### Required action 1:
Could you quote the part of the Snowflake CREATE DATABASE text that begins at the words "TL;DR: Snowflake Create" and stops after the words "CREATE DATABASE Command?"?

The CREATE DATABASE command does more than define a container for schemas and tables. It lets you control retention windows, choose transient storage, enable data sharing, and create zero-copy clones, all baked into Snowflake’s cloud-native design.

Teams migrating from on-prem systems often miss these details and pay for it later through higher storage costs or limited recovery options. Understanding this command means understanding how Snowflake handles durability, scalability, and cost, not just SQL syntax.

TL;DR: Snowflake Create Database Command at a Glance

  • CREATE DATABASE sets up a Snowflake database instantly without pre-allocating storage or compute
  • You can define retention windows, transient storage, and zero-copy clones directly in the statement
  • Transient databases reduce costs but skip Fail-safe and have limited recovery options
  • The command reflects Snowflake’s cloud-native design, not traditional on-prem database behavior

What Is the Snowflake CREATE DATABASE Command?

The CREATE DATABASE command creates a new container for schemas, tables, and other database objects. Unlike traditional SQL databases that pre-allocate disk space, the command returns instantly because storage and compute are decoupled in its multi-cluster shared-data architecture. You can configure retention policies, enable zero-copy cloning, or create read-only shares directly in the statement.

The syntax stays familiar - CREATE DATABASE <name> [options]; - but the options extend beyond traditional systems. You can adjust Time Travel windows, declare a database transient to reduce costs, or clone production for QA without copying data. Traditional databases like PostgreSQL or MySQL simply allocate storage and leave backup strategies to separate tooling.

Because the platform doesn't pre-allocate disk, you can script database creation in CI pipelines without capacity planning or downtime concerns.

1. Basic Syntax Structure

The minimal statement requires only a name:

CREATE DATABASE my_production_db;

The database name must be a unique identifier up to 255 characters, using letters, numbers, or underscores. Unquoted identifiers are capitalized automatically, so my_production_db becomes MY_PRODUCTION_DB. Use quotes when you need mixed case or spaces:

CREATE DATABASE "MyMixedCaseDb";

All parameters after the name (retention settings, transient flags, cloning clauses) are optional. This keeps the command simple for quick starts while supporting advanced governance requirements.

2. Database Types in Snowflake

Databases are permanent by default, providing up to 90 days of Time Travel plus a 7-day Fail-safe period. This suits data you can't afford to lose. For workloads where durability matters less than cost, declare the database transient. Transient databases skip Fail-safe and shorten retention.

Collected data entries
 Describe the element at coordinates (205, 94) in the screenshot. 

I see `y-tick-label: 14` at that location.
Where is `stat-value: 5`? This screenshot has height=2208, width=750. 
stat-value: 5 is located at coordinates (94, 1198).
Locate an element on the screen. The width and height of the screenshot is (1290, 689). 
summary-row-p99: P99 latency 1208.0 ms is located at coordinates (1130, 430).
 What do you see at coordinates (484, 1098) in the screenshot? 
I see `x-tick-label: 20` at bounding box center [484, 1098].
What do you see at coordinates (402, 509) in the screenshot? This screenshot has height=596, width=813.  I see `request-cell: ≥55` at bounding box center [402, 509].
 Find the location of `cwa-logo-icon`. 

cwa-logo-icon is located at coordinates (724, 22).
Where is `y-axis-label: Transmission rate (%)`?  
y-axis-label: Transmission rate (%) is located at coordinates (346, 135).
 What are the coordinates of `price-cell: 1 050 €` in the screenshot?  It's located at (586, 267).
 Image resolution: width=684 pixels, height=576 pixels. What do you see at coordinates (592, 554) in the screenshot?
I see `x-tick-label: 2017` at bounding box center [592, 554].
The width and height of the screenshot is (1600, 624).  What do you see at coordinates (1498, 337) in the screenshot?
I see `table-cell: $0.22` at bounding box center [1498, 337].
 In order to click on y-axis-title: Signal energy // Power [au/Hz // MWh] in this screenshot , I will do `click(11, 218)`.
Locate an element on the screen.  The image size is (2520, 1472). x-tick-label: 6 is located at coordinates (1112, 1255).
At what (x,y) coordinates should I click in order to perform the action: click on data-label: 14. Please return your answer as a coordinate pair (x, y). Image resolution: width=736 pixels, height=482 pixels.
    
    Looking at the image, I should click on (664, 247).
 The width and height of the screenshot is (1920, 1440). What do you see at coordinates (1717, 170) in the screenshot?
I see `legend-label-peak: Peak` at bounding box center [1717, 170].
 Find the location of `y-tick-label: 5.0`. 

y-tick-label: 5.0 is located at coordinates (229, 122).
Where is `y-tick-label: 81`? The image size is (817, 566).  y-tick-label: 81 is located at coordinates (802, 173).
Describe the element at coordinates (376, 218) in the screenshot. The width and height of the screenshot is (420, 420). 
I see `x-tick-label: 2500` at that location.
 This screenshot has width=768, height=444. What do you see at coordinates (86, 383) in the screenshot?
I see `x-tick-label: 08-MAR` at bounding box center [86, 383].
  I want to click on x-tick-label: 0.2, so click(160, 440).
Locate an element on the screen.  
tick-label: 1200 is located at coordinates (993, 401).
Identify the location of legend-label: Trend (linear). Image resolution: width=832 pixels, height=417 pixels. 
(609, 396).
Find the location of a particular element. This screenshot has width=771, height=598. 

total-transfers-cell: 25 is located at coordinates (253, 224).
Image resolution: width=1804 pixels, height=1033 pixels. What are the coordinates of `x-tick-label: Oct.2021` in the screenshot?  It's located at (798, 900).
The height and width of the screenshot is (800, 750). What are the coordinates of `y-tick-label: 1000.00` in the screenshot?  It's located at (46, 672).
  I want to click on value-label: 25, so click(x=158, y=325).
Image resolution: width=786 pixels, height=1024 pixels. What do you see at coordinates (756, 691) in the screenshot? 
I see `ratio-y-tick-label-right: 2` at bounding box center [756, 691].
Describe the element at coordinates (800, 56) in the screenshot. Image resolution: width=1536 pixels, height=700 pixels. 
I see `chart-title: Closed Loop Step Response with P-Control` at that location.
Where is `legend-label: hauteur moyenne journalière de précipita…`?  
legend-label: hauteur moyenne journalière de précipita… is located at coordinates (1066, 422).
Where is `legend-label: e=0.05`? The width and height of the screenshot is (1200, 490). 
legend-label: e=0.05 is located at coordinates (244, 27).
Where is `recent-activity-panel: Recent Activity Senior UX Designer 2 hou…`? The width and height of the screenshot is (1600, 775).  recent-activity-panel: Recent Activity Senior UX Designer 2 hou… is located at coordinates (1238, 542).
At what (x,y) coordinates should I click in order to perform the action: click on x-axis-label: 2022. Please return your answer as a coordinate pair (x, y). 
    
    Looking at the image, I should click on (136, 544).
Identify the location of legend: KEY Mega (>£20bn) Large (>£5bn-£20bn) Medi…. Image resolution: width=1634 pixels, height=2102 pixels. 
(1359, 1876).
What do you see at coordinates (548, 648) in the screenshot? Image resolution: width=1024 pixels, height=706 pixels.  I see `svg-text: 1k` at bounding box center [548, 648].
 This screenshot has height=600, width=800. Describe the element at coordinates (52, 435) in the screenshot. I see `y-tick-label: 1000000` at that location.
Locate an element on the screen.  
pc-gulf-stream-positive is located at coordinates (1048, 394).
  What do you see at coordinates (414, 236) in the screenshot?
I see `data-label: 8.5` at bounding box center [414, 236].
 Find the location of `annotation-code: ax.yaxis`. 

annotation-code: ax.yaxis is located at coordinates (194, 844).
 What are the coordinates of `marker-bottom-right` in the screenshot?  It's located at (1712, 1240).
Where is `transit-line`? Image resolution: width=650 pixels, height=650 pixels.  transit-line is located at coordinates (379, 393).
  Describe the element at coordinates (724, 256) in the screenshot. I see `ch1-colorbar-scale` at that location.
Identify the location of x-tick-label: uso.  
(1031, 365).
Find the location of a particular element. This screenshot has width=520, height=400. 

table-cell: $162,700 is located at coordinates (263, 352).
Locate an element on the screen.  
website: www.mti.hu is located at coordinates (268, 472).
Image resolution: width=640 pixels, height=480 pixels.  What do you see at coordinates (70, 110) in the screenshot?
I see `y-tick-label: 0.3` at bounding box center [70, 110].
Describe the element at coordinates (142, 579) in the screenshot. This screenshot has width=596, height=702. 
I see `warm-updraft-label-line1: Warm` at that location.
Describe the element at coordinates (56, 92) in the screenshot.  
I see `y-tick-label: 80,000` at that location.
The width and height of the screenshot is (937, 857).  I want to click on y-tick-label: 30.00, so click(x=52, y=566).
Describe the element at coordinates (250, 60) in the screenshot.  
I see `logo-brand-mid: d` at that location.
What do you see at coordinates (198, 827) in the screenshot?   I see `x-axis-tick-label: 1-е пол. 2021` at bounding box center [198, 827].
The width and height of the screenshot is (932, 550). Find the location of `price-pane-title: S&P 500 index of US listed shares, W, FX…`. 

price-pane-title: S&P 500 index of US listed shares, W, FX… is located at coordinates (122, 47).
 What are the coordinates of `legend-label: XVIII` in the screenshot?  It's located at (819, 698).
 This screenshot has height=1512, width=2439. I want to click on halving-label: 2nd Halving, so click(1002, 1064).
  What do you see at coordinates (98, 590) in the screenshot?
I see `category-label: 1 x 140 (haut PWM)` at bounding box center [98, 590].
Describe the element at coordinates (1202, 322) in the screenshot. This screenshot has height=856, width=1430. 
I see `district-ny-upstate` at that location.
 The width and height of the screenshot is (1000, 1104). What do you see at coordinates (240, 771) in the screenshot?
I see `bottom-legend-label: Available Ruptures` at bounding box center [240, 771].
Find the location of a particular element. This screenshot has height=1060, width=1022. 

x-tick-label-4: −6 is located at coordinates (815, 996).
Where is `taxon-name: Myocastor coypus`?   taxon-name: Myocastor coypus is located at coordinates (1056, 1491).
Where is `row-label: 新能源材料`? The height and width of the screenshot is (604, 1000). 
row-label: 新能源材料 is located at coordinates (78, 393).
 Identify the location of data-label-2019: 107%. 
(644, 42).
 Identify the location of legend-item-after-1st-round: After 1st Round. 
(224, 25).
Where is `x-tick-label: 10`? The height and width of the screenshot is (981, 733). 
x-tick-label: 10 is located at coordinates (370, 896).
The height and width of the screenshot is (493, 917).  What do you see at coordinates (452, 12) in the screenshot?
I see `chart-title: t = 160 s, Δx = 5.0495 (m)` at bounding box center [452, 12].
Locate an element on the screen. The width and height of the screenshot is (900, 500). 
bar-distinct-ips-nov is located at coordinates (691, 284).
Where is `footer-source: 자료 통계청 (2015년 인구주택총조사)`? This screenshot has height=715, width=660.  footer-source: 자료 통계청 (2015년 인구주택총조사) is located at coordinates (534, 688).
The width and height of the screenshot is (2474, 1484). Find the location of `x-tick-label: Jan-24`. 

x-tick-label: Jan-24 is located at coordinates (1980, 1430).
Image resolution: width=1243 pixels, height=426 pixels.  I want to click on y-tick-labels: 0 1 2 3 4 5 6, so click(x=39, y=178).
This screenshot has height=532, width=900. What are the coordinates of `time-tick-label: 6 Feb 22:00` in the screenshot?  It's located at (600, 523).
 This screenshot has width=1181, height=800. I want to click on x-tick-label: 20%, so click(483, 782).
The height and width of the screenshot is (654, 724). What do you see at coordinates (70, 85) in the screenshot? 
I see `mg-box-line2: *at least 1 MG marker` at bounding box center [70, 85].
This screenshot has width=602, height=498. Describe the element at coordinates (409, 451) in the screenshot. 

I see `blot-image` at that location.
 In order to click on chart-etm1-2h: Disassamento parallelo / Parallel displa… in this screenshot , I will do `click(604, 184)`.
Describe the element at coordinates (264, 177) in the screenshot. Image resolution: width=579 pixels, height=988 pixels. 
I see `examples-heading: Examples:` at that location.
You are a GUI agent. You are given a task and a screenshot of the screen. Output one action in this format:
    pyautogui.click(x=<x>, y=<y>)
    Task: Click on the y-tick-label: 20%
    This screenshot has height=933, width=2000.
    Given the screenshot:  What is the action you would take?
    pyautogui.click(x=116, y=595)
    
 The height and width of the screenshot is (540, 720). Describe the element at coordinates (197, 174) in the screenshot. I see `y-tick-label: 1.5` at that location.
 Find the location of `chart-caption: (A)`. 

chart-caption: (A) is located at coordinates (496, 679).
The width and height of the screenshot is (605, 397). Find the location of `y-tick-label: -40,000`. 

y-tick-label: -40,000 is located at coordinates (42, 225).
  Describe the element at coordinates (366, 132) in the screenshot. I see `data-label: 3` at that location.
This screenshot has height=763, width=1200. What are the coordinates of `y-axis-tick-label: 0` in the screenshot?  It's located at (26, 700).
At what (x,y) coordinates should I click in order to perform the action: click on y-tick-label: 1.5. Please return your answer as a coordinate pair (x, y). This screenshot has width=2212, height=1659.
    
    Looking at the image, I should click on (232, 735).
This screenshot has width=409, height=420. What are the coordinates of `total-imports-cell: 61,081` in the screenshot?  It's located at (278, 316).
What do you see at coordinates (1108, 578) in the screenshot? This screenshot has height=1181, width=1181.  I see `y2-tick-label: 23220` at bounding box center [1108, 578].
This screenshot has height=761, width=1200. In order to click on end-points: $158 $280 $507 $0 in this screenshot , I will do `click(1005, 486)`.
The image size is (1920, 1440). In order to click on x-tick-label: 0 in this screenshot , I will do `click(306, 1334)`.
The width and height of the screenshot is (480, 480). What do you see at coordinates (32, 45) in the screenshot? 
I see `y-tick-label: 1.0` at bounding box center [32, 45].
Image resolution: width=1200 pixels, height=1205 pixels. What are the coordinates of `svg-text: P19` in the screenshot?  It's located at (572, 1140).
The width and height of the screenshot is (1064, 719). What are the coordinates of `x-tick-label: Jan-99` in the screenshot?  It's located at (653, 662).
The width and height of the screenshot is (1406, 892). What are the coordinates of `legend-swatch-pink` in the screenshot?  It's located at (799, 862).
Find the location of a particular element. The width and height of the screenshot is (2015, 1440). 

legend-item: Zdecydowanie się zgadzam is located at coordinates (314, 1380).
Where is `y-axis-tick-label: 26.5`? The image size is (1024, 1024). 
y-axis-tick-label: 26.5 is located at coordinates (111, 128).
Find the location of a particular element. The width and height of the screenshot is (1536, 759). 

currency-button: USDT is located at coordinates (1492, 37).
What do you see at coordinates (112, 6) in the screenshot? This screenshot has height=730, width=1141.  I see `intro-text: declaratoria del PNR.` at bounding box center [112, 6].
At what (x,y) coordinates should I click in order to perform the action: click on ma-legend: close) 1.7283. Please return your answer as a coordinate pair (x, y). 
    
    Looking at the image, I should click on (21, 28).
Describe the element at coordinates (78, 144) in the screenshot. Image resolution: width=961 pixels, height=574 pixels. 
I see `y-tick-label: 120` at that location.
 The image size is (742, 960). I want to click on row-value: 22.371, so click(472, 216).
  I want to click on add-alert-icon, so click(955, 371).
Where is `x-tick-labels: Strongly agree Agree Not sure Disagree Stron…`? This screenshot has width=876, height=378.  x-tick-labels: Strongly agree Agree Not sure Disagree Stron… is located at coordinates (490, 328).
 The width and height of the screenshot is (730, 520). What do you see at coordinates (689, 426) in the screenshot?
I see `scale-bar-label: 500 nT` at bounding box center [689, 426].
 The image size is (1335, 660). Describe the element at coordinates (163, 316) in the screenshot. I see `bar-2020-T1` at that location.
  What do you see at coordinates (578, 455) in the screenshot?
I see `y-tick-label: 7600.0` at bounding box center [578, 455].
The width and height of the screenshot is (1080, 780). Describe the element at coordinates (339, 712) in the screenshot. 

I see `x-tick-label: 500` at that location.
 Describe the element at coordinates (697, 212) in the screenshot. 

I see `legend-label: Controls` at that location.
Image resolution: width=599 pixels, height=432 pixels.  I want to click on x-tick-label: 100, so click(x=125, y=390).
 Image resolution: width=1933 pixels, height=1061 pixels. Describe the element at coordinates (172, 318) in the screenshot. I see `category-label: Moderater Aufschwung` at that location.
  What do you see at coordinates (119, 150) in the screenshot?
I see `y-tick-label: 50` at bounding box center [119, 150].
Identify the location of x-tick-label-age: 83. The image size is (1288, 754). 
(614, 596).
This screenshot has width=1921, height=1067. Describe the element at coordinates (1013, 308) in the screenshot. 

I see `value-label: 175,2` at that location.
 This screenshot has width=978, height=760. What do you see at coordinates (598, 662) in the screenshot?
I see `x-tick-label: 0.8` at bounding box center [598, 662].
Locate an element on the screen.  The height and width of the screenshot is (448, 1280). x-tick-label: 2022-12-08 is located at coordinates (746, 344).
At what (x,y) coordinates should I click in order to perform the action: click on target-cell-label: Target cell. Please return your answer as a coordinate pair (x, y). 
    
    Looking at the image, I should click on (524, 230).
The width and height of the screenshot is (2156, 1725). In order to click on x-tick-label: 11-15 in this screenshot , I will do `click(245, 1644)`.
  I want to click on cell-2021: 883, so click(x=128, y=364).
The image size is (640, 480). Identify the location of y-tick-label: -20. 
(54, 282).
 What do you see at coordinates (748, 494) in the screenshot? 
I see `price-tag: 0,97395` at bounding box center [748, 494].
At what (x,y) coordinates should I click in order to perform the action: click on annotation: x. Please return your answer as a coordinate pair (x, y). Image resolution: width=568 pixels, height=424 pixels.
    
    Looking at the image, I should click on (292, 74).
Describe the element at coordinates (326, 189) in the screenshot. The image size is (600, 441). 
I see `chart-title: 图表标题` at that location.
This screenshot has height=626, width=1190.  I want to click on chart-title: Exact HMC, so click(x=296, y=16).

### Required action 2:
Can you print, unchanged, the lines of the records from the one containing "has height=1060, width=1022." through the one containing "coordinates (1056, 1491).", with both of those lines included?

### Written response 1:
TL;DR: Snowflake Create Database Command at a Glance

  • CREATE DATABASE sets up a Snowflake database instantly without pre-allocating storage or compute
  • You can define retention windows, transient storage, and zero-copy clones directly in the statement
  • Transient databases reduce costs but skip Fail-safe and have limited recovery options
  • The command reflects Snowflake’s cloud-native design, not traditional on-prem database behavior

What Is the Snowflake CREATE DATABASE Command?

### Written response 2:
Find the location of a particular element. This screenshot has height=1060, width=1022. 

x-tick-label-4: −6 is located at coordinates (815, 996).
Where is `taxon-name: Myocastor coypus`?   taxon-name: Myocastor coypus is located at coordinates (1056, 1491).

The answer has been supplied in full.